:: EXERCISE DETAILS ::
What is needed here is an exact repetition of the records below, beginning at the line that has "Click checkmark icon of SCPI 5000 € card" and stopping after the line that has "The height and width of the screenshot is (512, 900).".

:: DATA FOR THIS EXERCISE ::
•••••

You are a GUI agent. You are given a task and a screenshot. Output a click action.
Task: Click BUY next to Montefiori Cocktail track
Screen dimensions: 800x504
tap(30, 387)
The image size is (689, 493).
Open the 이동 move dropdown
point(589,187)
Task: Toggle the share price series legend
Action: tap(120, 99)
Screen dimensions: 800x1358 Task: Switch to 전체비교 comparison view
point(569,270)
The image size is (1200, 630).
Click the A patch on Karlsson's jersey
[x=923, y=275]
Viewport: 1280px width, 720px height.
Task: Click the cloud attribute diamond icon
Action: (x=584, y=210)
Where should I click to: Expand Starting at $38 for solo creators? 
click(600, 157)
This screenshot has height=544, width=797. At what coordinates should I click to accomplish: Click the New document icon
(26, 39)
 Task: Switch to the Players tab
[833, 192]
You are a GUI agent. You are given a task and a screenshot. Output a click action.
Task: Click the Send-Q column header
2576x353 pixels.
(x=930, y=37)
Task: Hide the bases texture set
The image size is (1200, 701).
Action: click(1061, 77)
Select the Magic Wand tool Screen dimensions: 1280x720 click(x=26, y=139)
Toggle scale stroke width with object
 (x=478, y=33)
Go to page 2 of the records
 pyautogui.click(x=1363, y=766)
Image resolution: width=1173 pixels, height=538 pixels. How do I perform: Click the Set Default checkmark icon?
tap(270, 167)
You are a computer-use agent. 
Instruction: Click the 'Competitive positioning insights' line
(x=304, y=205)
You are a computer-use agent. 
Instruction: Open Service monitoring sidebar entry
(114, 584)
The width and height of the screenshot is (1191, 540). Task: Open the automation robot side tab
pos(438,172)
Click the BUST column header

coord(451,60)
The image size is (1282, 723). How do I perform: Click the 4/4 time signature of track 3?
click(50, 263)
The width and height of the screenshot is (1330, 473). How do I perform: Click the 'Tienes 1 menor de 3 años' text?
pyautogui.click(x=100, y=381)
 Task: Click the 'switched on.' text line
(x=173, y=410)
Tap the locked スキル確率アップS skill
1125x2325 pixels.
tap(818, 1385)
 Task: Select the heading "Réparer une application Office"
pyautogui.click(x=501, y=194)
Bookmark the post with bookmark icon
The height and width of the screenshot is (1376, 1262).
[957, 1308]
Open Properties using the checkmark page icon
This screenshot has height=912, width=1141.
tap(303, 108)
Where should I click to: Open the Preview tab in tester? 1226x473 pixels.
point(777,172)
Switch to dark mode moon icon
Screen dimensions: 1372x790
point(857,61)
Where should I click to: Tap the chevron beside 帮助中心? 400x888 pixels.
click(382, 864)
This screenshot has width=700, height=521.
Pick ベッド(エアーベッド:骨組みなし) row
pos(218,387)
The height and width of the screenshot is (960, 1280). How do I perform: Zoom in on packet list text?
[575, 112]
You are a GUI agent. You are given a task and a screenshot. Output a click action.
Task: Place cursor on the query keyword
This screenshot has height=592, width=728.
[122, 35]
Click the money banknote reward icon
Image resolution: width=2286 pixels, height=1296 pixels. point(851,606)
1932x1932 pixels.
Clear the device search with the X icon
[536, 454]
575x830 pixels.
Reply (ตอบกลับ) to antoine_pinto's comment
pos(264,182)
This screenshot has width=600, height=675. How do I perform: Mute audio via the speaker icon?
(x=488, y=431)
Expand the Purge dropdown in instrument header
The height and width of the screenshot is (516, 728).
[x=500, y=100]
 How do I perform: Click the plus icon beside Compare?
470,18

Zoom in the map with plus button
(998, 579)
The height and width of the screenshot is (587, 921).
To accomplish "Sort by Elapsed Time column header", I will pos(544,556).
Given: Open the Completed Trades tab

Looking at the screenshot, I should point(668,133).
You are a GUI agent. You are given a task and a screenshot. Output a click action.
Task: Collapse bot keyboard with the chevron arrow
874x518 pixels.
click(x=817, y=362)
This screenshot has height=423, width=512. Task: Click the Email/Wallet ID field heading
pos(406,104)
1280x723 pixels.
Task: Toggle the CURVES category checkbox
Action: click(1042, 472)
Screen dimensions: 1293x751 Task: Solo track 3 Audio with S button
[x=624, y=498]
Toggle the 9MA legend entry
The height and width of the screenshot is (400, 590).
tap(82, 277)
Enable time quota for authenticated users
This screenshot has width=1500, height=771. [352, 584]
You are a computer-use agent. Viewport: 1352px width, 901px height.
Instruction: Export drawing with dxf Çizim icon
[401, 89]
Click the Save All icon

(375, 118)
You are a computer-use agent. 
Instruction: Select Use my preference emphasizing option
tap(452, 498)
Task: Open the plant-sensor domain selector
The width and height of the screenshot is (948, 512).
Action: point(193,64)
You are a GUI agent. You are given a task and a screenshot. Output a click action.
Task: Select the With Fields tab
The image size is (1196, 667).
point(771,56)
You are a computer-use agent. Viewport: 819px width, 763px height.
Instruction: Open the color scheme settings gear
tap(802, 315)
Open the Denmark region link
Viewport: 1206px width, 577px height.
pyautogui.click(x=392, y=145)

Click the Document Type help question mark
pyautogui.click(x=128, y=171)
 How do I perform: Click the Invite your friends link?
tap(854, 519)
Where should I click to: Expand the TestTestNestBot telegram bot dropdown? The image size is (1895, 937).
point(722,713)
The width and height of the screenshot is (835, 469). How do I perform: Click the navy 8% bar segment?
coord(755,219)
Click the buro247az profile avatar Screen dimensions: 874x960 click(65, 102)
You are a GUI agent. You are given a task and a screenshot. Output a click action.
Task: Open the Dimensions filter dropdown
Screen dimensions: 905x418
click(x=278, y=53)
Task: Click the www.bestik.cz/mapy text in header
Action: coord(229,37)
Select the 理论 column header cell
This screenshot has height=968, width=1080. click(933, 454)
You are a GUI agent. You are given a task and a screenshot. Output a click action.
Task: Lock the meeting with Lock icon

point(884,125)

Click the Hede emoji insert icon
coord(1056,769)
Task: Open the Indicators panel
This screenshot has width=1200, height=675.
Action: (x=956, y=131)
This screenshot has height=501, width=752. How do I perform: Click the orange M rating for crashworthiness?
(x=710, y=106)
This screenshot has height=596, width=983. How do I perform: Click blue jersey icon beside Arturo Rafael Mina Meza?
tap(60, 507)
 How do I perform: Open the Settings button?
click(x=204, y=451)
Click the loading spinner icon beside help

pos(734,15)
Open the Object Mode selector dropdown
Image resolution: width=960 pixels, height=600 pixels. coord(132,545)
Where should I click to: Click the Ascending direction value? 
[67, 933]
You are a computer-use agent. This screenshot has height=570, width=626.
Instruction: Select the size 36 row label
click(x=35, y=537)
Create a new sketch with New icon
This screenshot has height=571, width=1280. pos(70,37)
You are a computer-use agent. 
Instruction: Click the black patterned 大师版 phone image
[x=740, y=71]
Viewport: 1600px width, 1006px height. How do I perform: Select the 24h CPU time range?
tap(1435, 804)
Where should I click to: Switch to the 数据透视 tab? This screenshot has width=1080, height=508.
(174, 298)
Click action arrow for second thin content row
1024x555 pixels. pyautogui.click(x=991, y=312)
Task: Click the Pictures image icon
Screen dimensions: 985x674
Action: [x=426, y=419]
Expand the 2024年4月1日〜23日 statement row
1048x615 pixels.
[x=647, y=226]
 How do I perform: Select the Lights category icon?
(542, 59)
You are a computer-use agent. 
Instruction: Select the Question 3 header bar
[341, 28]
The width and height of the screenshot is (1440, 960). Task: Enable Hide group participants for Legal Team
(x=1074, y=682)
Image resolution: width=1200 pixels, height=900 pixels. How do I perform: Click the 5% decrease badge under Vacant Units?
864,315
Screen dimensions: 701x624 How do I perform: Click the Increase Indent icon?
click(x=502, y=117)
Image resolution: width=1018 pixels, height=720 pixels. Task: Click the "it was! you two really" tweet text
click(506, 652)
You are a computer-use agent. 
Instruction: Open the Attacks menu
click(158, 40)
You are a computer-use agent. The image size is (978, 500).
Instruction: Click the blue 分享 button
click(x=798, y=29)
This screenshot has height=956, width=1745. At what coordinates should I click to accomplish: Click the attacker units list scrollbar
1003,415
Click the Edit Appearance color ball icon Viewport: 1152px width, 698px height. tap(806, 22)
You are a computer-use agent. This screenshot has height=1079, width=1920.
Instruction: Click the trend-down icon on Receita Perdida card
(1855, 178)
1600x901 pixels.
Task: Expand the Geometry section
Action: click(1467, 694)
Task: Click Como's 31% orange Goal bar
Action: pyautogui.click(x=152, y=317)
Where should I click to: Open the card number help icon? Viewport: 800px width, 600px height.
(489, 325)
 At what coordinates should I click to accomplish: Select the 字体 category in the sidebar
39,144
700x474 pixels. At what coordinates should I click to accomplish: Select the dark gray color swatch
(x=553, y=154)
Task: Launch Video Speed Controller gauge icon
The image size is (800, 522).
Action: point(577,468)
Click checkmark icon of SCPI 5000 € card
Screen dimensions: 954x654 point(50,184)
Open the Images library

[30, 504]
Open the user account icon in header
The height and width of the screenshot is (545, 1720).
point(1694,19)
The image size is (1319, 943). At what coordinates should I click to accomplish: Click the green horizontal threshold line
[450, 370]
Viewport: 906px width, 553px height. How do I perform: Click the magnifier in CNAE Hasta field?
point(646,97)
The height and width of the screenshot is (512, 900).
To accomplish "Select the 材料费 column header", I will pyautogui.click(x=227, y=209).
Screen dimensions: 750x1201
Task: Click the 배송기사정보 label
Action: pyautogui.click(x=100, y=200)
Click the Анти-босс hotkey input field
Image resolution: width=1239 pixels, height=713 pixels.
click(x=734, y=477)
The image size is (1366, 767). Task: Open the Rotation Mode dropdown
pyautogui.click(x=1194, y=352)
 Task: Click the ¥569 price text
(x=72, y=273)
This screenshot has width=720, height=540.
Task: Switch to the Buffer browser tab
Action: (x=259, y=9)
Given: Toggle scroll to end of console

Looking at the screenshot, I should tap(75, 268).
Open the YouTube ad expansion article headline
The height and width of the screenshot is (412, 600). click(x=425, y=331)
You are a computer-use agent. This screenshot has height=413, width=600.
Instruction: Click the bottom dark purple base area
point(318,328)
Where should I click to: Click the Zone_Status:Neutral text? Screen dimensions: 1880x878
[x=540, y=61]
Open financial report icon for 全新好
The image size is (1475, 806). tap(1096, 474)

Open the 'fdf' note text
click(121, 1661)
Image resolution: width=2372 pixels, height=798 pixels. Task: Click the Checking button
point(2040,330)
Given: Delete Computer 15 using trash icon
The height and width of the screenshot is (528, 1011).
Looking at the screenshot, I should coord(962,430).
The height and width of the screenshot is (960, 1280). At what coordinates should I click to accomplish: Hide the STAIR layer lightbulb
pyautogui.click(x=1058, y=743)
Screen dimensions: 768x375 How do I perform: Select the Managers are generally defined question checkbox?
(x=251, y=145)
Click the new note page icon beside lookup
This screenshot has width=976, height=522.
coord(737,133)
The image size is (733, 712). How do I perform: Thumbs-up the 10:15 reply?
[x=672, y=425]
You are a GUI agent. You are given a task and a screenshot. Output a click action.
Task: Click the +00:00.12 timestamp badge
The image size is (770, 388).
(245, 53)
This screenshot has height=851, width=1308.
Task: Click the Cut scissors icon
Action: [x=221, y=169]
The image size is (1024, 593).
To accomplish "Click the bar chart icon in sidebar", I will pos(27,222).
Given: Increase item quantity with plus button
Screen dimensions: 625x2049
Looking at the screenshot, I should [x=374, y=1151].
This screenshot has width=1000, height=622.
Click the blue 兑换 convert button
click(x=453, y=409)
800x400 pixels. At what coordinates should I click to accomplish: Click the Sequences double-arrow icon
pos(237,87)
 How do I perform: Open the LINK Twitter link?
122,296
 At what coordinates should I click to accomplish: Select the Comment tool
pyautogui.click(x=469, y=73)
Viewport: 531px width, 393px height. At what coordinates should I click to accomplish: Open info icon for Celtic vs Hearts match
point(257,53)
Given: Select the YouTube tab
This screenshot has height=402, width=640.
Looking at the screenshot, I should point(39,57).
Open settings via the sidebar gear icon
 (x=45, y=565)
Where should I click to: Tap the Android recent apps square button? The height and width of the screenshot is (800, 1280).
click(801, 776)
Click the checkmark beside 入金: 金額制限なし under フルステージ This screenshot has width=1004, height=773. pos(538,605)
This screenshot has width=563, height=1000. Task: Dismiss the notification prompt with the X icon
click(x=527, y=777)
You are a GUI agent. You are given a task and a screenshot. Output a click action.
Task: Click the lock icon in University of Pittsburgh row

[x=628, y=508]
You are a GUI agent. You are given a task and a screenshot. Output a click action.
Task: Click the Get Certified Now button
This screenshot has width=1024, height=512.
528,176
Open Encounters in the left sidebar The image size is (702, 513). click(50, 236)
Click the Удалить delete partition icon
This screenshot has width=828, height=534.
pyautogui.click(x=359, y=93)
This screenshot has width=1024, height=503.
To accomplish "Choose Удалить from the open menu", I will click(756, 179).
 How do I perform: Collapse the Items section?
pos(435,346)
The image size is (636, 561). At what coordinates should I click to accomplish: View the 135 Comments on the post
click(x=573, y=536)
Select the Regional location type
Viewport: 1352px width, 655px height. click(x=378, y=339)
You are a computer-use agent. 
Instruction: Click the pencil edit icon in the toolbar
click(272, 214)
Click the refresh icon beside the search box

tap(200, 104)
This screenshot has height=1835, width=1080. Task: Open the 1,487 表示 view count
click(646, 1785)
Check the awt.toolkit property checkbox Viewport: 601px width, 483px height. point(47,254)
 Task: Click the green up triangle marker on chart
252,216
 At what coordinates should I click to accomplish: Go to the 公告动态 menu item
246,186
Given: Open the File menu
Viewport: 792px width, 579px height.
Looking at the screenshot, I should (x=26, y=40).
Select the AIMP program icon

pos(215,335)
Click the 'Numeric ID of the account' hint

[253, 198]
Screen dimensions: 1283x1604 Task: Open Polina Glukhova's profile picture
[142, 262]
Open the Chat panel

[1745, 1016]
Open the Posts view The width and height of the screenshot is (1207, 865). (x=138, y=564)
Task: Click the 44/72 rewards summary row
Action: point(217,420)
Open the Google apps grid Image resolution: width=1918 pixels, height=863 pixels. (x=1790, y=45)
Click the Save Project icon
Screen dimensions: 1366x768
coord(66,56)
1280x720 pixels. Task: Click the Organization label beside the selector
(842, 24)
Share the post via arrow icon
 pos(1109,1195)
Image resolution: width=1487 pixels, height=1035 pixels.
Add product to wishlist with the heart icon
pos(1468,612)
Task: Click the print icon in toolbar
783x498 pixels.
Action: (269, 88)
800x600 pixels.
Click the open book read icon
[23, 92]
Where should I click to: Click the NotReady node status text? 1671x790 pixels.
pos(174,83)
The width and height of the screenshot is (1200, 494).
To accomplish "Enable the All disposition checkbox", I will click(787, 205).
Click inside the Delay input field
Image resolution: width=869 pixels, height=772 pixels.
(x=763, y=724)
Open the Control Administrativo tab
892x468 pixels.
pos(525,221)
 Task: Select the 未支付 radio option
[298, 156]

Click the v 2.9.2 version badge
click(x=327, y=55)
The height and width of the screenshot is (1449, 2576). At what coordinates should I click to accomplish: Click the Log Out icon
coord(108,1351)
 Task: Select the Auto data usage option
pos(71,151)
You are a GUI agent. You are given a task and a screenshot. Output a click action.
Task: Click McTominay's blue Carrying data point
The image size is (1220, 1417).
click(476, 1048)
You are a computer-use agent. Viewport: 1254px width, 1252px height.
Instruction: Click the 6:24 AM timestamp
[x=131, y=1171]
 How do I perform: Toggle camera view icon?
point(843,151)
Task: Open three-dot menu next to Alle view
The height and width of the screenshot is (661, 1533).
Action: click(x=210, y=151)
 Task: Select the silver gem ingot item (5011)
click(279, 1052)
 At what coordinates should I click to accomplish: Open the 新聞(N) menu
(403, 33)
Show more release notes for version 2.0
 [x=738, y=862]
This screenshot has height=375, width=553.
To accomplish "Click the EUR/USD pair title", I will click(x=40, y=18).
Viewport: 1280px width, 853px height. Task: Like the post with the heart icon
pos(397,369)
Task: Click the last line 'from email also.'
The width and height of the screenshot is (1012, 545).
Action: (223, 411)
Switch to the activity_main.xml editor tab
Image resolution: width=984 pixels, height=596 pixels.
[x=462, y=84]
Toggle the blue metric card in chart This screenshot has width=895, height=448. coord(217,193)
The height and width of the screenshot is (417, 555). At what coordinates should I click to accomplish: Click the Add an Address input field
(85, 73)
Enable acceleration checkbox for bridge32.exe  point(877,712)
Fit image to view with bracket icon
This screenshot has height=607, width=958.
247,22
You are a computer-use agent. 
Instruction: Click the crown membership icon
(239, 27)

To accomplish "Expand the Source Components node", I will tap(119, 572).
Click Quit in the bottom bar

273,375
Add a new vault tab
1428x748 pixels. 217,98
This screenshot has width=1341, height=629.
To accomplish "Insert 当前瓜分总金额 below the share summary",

•••••

:: PROBLEM SOLUTION ::
Click checkmark icon of SCPI 5000 € card
Screen dimensions: 954x654 point(50,184)
Open the Images library

[30, 504]
Open the user account icon in header
The height and width of the screenshot is (545, 1720).
point(1694,19)
The image size is (1319, 943). At what coordinates should I click to accomplish: Click the green horizontal threshold line
[450, 370]
Viewport: 906px width, 553px height. How do I perform: Click the magnifier in CNAE Hasta field?
point(646,97)
The height and width of the screenshot is (512, 900).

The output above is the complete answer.